Goal:
Copy the data below exactly as it appears, beginning at the line that contains "Where should I click to: Sort" and stopping after the line that contains "Screen dimensions: 384x512".

Recorded data:

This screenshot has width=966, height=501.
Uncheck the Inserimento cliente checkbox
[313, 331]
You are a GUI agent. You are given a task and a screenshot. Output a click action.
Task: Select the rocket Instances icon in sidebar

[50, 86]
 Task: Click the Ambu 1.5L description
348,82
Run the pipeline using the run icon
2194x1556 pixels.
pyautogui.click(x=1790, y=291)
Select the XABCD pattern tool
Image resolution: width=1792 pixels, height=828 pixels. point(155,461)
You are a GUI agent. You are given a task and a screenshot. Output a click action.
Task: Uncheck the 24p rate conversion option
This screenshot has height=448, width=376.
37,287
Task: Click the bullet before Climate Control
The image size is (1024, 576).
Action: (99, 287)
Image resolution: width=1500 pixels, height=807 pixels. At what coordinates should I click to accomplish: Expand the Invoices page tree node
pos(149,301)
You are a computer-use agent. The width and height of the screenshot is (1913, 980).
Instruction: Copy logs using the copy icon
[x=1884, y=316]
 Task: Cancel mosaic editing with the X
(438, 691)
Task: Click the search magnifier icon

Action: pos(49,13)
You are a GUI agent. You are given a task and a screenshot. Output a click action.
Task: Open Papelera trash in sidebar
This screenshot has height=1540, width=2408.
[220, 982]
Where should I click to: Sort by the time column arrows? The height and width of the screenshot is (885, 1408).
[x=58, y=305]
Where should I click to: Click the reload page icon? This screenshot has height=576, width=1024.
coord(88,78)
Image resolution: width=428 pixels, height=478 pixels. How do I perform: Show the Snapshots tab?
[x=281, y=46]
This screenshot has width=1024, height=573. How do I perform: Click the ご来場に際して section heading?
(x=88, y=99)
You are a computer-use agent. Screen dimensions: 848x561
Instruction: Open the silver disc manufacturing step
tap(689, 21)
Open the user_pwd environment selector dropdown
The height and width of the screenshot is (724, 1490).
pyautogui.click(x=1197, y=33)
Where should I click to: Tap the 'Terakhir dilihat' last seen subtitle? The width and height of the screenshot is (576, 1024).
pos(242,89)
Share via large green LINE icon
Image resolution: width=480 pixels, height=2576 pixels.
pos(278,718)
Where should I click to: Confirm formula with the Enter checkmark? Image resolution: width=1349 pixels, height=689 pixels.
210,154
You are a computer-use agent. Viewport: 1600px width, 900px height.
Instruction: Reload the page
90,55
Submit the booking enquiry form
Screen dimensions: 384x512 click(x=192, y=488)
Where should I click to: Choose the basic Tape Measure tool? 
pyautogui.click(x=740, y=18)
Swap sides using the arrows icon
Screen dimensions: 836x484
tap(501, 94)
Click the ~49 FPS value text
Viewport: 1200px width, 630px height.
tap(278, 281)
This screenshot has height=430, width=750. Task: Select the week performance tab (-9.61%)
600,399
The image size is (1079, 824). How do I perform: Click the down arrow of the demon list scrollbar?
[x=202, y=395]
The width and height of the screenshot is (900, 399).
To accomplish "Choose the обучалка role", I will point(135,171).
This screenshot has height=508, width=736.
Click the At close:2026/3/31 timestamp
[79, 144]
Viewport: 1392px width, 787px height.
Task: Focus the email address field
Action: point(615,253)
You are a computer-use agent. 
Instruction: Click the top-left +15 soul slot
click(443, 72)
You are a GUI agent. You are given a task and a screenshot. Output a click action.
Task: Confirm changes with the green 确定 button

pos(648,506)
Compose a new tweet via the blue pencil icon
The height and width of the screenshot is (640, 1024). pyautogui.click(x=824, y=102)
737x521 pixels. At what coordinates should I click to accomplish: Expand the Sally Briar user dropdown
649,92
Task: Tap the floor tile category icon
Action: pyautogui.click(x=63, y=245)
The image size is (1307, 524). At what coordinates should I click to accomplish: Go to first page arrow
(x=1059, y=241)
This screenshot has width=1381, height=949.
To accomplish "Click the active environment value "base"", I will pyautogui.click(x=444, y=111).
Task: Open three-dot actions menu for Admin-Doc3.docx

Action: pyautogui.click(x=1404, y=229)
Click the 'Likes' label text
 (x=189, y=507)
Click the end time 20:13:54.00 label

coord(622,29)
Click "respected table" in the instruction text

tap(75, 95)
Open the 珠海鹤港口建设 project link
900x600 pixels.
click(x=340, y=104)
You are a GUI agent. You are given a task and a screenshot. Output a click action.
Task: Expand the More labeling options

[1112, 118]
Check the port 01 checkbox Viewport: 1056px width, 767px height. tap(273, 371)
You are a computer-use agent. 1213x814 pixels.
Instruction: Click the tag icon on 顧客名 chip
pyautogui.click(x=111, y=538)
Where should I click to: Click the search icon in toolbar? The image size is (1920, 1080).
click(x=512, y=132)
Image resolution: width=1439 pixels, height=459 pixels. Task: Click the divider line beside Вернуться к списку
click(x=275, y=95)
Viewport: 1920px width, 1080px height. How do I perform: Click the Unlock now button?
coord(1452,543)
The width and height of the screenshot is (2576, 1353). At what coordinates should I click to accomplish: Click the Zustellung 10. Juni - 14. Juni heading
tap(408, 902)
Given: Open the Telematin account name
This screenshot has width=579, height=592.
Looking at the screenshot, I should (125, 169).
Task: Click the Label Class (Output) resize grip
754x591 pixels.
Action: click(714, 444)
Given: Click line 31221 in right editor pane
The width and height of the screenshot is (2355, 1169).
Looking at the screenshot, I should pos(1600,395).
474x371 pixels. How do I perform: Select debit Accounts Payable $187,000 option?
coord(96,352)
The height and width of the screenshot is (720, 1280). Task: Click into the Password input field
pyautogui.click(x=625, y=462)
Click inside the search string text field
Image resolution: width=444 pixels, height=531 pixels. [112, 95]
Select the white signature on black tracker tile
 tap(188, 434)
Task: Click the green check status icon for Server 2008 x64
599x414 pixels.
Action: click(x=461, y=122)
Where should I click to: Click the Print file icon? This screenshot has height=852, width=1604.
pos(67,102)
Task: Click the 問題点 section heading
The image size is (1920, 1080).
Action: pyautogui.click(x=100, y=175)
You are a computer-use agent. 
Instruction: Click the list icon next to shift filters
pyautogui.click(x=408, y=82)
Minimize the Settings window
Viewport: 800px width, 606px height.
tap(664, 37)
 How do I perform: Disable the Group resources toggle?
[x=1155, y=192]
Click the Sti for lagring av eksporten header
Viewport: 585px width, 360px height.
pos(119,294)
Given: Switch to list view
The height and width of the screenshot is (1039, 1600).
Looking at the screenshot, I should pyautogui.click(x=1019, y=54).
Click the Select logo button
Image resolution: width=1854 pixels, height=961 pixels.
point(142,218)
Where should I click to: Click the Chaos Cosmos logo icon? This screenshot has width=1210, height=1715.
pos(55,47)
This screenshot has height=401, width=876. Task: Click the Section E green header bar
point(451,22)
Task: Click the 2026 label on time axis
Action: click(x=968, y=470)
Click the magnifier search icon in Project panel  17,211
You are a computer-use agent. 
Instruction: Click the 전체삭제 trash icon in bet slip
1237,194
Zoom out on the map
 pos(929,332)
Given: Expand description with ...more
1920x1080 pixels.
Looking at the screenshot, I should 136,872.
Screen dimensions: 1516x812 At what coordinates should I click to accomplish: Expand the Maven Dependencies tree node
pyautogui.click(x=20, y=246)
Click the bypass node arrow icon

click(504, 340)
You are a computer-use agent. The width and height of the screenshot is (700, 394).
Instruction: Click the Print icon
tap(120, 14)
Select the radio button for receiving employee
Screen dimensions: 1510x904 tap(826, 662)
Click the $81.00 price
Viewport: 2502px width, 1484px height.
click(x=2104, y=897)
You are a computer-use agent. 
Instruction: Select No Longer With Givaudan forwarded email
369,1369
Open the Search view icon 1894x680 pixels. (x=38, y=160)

Reply to the task:
Where should I click to: Sort by the time column arrows? The height and width of the screenshot is (885, 1408).
[x=58, y=305]
Where should I click to: Click the reload page icon? This screenshot has height=576, width=1024.
coord(88,78)
Image resolution: width=428 pixels, height=478 pixels. How do I perform: Show the Snapshots tab?
[x=281, y=46]
This screenshot has width=1024, height=573. How do I perform: Click the ご来場に際して section heading?
(x=88, y=99)
You are a computer-use agent. Screen dimensions: 848x561
Instruction: Open the silver disc manufacturing step
tap(689, 21)
Open the user_pwd environment selector dropdown
The height and width of the screenshot is (724, 1490).
pyautogui.click(x=1197, y=33)
Where should I click to: Tap the 'Terakhir dilihat' last seen subtitle? The width and height of the screenshot is (576, 1024).
pos(242,89)
Share via large green LINE icon
Image resolution: width=480 pixels, height=2576 pixels.
pos(278,718)
Where should I click to: Confirm formula with the Enter checkmark? Image resolution: width=1349 pixels, height=689 pixels.
210,154
You are a computer-use agent. Viewport: 1600px width, 900px height.
Instruction: Reload the page
90,55
Submit the booking enquiry form
Screen dimensions: 384x512 click(x=192, y=488)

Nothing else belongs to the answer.